"""

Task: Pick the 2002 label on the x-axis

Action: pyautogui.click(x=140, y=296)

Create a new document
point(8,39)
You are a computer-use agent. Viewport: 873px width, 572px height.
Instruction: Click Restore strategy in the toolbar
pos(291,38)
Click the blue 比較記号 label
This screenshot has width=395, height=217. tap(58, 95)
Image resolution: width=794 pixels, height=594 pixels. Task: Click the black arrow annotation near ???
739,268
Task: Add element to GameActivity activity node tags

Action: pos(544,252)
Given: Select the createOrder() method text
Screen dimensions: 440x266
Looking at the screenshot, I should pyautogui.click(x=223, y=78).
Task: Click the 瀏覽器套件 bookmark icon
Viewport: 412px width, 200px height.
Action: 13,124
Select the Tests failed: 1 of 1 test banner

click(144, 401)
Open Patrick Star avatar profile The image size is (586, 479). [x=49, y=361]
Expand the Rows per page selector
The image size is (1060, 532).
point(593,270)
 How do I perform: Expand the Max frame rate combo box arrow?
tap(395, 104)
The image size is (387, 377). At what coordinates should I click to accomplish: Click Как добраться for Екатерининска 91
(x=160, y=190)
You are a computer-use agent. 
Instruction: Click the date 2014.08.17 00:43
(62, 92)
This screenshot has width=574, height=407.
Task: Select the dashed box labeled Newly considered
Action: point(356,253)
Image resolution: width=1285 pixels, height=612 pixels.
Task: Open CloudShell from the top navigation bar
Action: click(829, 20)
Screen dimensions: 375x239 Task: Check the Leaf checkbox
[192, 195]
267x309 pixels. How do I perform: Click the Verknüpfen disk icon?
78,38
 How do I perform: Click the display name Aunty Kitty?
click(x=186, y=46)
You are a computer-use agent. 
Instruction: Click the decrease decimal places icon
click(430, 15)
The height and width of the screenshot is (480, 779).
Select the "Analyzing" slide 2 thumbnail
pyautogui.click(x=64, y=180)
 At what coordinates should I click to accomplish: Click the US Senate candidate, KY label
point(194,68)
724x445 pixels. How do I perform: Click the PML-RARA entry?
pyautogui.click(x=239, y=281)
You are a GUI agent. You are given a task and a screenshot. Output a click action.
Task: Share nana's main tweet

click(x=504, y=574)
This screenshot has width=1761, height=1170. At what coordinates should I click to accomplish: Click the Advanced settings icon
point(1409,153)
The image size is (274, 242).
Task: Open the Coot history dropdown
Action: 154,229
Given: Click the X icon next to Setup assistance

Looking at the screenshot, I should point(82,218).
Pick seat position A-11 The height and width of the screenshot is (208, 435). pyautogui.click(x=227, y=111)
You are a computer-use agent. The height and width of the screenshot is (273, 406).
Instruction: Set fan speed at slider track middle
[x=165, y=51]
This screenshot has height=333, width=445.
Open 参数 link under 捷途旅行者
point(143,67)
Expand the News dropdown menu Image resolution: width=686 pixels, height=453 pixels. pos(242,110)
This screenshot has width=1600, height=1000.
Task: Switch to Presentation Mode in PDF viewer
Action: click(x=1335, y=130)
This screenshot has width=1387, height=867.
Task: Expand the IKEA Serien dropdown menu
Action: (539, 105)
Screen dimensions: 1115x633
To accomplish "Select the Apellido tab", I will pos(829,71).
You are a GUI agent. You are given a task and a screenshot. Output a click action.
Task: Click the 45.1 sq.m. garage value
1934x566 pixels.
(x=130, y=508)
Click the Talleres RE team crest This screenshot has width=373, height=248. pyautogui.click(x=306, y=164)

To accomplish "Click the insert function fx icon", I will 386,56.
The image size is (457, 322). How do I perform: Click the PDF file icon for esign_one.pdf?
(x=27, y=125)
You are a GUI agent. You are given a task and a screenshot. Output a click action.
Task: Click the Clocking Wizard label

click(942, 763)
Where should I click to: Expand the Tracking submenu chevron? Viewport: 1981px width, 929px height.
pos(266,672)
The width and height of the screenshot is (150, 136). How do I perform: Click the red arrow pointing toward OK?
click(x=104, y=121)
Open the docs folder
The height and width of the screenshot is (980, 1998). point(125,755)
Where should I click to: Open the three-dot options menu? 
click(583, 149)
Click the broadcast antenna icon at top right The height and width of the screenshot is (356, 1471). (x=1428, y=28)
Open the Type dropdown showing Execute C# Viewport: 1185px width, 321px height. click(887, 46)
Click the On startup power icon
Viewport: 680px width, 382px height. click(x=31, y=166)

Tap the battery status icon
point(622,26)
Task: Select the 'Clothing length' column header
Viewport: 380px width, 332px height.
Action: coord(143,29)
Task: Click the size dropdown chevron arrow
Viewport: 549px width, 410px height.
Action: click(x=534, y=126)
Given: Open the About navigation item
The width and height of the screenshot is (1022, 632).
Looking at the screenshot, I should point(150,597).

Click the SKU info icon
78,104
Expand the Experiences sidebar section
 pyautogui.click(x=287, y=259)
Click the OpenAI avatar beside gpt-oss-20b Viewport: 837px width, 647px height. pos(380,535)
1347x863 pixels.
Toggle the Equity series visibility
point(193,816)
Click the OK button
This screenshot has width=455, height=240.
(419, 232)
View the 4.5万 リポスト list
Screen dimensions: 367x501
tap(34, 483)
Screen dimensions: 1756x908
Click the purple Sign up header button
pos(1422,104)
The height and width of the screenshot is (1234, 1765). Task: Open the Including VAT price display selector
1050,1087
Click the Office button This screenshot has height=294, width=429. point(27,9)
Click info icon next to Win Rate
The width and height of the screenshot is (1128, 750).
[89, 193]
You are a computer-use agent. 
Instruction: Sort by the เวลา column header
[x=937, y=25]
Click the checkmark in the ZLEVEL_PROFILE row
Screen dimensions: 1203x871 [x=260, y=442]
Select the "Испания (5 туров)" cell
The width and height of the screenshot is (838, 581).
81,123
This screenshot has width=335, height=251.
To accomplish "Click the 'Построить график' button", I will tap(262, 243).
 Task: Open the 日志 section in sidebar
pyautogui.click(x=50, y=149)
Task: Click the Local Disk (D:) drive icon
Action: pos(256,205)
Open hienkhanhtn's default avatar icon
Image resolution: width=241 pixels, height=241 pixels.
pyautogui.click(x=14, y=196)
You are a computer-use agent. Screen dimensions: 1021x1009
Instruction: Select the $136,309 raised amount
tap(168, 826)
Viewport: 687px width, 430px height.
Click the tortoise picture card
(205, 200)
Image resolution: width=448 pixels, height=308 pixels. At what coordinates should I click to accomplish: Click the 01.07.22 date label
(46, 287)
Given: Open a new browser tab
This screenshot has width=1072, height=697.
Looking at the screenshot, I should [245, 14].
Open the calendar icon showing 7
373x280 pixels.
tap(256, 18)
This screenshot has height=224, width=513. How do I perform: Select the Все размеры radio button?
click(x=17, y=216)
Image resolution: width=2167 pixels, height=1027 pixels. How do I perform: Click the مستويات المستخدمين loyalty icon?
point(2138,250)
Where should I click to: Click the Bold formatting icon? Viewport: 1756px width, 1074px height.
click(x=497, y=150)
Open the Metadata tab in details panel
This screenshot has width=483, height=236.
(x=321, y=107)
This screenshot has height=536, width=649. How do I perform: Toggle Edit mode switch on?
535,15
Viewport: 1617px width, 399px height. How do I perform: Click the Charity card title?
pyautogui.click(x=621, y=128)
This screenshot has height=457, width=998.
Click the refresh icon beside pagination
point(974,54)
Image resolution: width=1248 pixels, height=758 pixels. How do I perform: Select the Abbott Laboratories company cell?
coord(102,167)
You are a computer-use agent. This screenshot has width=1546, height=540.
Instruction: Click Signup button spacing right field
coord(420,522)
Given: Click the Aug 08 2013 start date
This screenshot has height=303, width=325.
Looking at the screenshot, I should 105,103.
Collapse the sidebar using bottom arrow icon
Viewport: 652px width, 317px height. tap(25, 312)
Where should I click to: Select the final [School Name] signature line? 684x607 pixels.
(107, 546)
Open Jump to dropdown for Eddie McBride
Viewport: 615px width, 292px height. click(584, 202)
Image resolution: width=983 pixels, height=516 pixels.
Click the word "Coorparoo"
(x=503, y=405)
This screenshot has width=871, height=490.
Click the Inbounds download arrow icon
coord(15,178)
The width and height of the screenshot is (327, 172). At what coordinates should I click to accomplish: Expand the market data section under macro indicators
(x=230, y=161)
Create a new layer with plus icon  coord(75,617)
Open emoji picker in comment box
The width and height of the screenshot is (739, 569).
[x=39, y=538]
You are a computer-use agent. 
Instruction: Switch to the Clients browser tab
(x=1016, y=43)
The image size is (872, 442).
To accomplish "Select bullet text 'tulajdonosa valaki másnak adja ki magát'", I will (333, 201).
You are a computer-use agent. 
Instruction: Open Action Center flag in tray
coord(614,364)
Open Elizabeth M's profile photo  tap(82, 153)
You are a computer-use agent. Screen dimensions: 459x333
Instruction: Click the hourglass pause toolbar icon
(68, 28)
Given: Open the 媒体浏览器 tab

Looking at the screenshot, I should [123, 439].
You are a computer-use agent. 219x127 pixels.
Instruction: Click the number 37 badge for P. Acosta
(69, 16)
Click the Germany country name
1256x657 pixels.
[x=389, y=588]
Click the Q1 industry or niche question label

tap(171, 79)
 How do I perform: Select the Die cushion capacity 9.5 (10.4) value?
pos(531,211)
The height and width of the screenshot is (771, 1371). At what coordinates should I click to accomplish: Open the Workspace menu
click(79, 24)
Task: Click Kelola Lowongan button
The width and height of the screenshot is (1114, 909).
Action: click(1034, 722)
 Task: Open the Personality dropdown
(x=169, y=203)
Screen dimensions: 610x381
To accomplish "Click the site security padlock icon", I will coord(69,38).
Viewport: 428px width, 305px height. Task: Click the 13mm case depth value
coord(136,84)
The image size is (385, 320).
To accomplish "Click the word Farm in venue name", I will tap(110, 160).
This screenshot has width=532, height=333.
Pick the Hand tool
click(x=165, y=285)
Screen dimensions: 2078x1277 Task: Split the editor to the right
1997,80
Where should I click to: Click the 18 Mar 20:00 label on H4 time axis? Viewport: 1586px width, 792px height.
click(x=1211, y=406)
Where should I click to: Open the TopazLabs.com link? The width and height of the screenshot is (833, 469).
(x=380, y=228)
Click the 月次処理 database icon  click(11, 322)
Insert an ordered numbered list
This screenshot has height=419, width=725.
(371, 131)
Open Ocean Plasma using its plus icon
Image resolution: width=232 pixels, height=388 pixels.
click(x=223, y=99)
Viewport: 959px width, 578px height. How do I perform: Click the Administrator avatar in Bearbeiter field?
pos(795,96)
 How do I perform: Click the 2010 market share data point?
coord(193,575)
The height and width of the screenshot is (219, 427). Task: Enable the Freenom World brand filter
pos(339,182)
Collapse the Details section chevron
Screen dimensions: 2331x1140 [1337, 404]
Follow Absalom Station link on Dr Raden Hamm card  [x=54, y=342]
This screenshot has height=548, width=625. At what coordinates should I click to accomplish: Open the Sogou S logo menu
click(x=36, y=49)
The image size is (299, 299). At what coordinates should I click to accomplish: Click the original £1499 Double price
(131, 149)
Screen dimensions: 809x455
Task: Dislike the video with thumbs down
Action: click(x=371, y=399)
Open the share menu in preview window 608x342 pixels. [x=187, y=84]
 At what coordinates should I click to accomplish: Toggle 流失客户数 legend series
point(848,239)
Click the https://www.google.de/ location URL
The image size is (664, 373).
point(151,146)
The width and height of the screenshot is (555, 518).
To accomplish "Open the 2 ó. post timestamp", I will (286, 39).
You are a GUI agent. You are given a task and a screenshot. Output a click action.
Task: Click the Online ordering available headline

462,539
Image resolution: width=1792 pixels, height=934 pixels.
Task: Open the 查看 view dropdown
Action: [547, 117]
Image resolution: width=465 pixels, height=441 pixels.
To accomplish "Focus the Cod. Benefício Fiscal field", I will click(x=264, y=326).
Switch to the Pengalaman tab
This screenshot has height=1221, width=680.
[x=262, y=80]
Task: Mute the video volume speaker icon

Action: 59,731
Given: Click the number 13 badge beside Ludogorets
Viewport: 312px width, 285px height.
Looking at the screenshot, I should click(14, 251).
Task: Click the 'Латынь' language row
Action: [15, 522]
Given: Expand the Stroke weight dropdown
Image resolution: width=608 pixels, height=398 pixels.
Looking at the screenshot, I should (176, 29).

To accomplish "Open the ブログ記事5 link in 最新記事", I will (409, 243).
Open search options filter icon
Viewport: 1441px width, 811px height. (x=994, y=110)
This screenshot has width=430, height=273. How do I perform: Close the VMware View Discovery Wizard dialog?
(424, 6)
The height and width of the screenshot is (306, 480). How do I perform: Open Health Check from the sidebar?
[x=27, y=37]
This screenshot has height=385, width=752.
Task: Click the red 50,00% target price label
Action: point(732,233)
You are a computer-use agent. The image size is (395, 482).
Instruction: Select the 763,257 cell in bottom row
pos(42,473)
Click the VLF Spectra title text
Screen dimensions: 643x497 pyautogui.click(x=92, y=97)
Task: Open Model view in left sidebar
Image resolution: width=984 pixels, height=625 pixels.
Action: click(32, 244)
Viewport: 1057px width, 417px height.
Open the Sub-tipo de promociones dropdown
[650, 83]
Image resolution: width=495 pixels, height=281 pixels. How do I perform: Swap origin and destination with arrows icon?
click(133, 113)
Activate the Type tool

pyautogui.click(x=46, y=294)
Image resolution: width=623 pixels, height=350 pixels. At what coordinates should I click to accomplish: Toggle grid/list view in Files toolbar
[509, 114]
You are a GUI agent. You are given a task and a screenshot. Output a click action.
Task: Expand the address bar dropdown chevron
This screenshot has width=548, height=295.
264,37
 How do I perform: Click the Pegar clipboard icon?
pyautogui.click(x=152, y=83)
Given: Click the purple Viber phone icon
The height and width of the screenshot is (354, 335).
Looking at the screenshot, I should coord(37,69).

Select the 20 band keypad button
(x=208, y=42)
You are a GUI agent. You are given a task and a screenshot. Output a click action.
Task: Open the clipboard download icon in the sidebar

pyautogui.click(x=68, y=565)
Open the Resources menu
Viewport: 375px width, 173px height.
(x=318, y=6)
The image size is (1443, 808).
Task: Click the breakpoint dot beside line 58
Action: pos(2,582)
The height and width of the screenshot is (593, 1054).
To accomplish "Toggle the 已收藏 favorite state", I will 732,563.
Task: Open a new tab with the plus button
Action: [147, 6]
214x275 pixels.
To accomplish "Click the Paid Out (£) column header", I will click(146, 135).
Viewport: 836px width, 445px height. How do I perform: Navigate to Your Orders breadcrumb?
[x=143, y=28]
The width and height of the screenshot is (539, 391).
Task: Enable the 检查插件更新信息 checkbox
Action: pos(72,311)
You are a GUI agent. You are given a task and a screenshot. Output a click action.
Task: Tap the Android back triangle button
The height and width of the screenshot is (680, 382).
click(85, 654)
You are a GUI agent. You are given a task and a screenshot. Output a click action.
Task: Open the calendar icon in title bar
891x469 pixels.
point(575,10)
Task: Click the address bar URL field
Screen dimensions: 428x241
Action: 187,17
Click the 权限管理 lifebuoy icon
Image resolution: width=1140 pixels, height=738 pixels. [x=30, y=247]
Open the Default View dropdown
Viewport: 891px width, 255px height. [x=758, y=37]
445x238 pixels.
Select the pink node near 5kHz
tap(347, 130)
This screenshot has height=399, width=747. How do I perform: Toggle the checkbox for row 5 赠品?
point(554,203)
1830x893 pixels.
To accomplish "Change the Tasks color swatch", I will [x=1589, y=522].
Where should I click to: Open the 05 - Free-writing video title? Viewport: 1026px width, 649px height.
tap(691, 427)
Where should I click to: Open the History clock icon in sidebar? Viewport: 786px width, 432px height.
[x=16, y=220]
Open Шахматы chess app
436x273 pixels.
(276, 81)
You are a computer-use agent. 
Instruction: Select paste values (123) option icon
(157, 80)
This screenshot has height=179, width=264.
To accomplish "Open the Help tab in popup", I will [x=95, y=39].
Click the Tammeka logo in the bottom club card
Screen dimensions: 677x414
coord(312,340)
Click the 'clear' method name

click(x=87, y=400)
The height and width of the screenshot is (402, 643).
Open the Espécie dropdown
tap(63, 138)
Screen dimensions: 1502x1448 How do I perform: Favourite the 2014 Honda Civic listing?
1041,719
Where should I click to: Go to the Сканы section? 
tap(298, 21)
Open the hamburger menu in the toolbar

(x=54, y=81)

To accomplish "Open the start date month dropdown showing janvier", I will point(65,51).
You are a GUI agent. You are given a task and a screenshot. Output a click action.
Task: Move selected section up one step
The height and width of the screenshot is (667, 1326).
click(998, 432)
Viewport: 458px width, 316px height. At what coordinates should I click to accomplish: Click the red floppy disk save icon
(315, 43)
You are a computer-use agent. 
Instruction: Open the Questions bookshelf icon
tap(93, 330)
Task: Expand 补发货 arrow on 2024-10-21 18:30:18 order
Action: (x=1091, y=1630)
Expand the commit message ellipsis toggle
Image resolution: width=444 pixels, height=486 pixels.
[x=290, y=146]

"""

Copy out the records above, unchanged, from the line containing "Where should I click to: Select" through the line containing "Open Elizabeth M's".

Where should I click to: Select the final [School Name] signature line? 684x607 pixels.
(107, 546)
Open Jump to dropdown for Eddie McBride
Viewport: 615px width, 292px height. click(584, 202)
Image resolution: width=983 pixels, height=516 pixels.
Click the word "Coorparoo"
(x=503, y=405)
This screenshot has width=871, height=490.
Click the Inbounds download arrow icon
coord(15,178)
The width and height of the screenshot is (327, 172). At what coordinates should I click to accomplish: Expand the market data section under macro indicators
(x=230, y=161)
Create a new layer with plus icon  coord(75,617)
Open emoji picker in comment box
The width and height of the screenshot is (739, 569).
[x=39, y=538]
You are a computer-use agent. 
Instruction: Switch to the Clients browser tab
(x=1016, y=43)
The image size is (872, 442).
To accomplish "Select bullet text 'tulajdonosa valaki másnak adja ki magát'", I will (333, 201).
You are a computer-use agent. 
Instruction: Open Action Center flag in tray
coord(614,364)
Open Elizabeth M's profile photo  tap(82, 153)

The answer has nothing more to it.